Dopo settant’anni dalla fine della guerra di Corea, la repubblica popolare cinese resta, almeno sulla carta, il principale alleato della Corea del nord.

Alleato militare prima, ed ideologico poi, il colosso cinese ha rappresentato per il regime coreano il principale punto di riferimento durante le crisi politiche e la principale risorsa economica verso cui indirizzare il risicato export di risorse naturali (principalmente carbone, esportazioni che costituiscono buona parte del PIL nazionale della Corea del nord)

Le relazioni tra i due poli comunisti del sud est asiatico non sono sempre state idilliache e sin dagli anni ’50, in piena guerra fra le due nazioni della stessa penisola, dispute fra i generali cinesi e nord coreani circa la giurisdizione e la conduzione delle operazioni belliche  erano all’ordine del giorno. Col preciso intento di scongiurare una penetrazione statunitense nel sud est asiatico Pechino rifornirà addestrerà e invierà in nord Corea quasi un milione di uomini che, malgrado il comune intento e la condivisione di un unico fronte armato, non riusciranno mai ad imbastire col governo di Pyongyang una salda alleanza scevra da diffidenze e sospetti. Questi problemi  da parte coreana erano di importanza cruciale, perché riguardavano la questione della sovranità nel nord e la potenza contrattuale anche nei confronti dell’alleato cinese.

Mao Tze Tung e Kim Il Sung (padre della rivoluzione nord coreana) intrattennero da sempre relazioni diplomatiche controverse rimproverandosi vicendevolmente la volontà di perseguire indipendenti volontà di potenza a discapito dell’alleato, fu solo grazie allo spauracchio della presenza statunitense nel sud della penisola e all’intervento di mediazione sovietico che Cina e nord Corea riuscirono a rimanere, almeno sulla carta, nazioni alleate.

Ed è proprio nelle ultime settimane che la duplice natura, mutevole e contraddittoria, di quest’ alleanza si sta concretamente palesando, con una Repubblica popolare cinese sempre più in difficoltà (e sicuramente spazientita) dalle continue provocazioni del giovane Kim Jong Un che continua ad investire sul suo programma nucleare ponendo d’innanzi al mondo una sequela di provocazioni balistiche (fra le ultime il sorvolo del Giappone da parte di un missile intercontinentale) che stanno progressivamente spingendo  Pechino ad assumere una posizione netta.

Il sud est asiatico nella visione geopolitica di una Cina in ascesa economica e militare è percepito dal governo di Pechino come una zona di naturale influenza a cui non rinunciare per nessun motivo, le continue provocazioni della nord Corea offrono, giorno dopo giorno, il pretesto agli Stati Uniti di rafforzare la loro presenza militare nella regione e dopo l’ennesimo test missilistico proveniente dal nord  il presidente sud coreano Moon si è detto favorevole al dispiegamento del TAAD, un moderno sistema di intercettazione missilistica schierato nei sobborghi di Seoul, dislocato al fine di intercettare eventuali missili balistici nord Coreani ma che, all’occorrenza, può essere rivolto facilmente verso la Cina mutando in favore dell’occidente gli equilibri strategici nella regione.
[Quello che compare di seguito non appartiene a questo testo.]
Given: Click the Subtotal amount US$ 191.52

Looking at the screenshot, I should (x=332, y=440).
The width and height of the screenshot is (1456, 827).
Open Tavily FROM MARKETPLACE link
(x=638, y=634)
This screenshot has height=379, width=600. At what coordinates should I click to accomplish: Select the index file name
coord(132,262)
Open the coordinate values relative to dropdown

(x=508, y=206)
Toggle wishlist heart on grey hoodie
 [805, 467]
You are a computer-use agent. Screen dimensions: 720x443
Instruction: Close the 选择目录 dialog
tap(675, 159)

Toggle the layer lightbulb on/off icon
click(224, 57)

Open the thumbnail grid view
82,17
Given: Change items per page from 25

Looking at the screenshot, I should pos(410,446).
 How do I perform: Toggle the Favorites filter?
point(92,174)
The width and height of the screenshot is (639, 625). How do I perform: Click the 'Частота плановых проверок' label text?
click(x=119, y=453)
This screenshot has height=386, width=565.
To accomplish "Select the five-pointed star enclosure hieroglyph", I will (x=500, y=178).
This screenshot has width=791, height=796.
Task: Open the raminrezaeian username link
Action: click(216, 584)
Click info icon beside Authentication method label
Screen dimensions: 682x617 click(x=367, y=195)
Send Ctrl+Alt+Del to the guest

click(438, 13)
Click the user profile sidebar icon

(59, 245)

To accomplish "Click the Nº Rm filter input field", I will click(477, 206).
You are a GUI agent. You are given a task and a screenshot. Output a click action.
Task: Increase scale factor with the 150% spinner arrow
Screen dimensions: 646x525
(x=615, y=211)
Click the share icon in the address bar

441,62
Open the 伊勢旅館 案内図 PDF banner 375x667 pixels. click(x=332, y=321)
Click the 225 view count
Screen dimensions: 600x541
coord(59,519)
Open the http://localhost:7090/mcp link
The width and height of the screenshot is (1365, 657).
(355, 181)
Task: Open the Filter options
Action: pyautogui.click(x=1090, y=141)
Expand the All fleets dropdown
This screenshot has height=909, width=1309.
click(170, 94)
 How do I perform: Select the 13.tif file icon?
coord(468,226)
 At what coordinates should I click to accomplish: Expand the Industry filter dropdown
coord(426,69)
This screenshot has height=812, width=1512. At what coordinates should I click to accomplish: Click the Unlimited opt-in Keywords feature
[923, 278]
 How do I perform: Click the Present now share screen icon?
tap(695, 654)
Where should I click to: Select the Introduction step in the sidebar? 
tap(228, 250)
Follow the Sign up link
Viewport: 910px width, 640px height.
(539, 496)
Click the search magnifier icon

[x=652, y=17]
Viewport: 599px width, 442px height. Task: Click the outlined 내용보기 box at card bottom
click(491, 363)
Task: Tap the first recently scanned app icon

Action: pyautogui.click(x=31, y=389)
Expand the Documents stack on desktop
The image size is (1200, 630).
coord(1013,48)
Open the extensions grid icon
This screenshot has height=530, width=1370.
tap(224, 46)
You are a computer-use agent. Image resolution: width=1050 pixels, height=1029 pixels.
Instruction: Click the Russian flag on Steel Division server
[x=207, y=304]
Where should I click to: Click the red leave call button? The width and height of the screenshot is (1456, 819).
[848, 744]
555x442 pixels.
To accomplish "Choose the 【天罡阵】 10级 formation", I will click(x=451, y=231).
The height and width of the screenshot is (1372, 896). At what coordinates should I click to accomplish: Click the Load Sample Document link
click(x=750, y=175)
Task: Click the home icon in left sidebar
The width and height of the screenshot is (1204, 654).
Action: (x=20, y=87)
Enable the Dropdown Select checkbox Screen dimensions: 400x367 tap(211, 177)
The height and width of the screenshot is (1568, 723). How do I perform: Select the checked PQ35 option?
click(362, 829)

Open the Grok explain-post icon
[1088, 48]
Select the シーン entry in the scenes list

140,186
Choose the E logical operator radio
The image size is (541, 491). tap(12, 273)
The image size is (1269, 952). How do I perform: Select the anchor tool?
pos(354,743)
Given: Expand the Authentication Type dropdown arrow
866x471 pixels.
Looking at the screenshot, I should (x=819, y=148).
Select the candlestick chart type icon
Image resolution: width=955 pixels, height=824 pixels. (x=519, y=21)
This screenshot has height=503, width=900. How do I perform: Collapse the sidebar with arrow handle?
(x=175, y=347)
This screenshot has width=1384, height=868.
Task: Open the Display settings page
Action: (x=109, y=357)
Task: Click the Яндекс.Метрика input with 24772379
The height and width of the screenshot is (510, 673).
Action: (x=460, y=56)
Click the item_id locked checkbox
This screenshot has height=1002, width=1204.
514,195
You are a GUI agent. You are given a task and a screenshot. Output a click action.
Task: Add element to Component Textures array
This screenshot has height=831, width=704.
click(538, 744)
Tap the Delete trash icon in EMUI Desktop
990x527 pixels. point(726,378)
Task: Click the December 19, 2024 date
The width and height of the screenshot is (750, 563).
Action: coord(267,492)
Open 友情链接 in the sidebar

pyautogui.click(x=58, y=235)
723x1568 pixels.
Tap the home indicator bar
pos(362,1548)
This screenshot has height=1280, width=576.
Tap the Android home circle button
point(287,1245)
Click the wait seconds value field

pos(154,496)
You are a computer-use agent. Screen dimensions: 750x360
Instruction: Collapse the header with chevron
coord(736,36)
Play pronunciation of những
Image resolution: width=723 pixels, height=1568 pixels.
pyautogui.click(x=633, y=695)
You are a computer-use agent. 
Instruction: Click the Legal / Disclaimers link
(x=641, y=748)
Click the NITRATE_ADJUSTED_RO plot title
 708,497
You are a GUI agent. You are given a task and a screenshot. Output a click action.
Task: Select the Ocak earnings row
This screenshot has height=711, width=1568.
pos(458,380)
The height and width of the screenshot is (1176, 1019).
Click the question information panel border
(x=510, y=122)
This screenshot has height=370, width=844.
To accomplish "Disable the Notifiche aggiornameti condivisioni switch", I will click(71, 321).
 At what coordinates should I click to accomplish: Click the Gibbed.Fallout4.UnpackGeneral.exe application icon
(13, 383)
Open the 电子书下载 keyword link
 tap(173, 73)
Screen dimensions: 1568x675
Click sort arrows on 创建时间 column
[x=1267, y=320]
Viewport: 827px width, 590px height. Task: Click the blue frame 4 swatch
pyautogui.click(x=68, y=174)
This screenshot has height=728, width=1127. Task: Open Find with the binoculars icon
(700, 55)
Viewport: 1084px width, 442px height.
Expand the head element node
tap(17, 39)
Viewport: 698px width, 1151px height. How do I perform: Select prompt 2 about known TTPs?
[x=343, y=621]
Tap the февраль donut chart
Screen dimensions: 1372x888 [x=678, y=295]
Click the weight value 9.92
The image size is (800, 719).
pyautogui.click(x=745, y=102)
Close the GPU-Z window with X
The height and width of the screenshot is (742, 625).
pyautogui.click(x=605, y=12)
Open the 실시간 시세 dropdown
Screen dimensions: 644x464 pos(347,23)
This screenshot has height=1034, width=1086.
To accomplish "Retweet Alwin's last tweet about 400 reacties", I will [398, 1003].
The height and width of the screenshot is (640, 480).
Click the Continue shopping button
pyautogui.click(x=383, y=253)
Le innumerevoli risoluzioni ONU volte a far desistere la nord Corea dal suo programma nucleare parrebbero essere state inefficaci, in parte grazie al veto di Cina e Russia che non intendono tollerare un aumento della presenza statunitense in Giappone e in Corea del sud, in parte perché come effetto immediato stanno producendo nel regime di Pyongyang un fervente attaccamento al programma missilistico nazionale in cui vengono riposte le speranze di una rinvigorita politica di potenza e un paritario terreno di trattativa col governo del sud.

Resta evidente come il neo nato programma missilistico su cui Kim Jong Un sta puntando tutta la credibilità del proprio regime non è ancora in grado di costituire una minaccia per nessuna delle potenze nucleari globali, esso costituisce però un ottimo pretesto da parte degli USA di rafforzare la propria presenza in un settore ricco di giacimenti petroliferi ed economicamente essenziale (gran parte del commercio dell’area asiatica passa dalla penisola indocinese) in un momento cruciale in cui potenze regionali quali Cina e Russia si riaffacciano sulla scena internazionale rivendicando sfere di influenza che fino alla fine degli anni ’90 erano state totale appannaggio degli Stati Uniti.

Arginare il pericolo della nord Corea è soltanto un pretesto, da parte degli Stati Uniti, per arginare l’espansionismo Cinese e questo Pechino lo sa bene. Bisogna soltanto capire se per  la Repubblica Popolare Cinese la difesa di uno scomodo, controverso e inaffidabile alleato valga il prezzo di un inasprimento delle relazioni con l’occidente.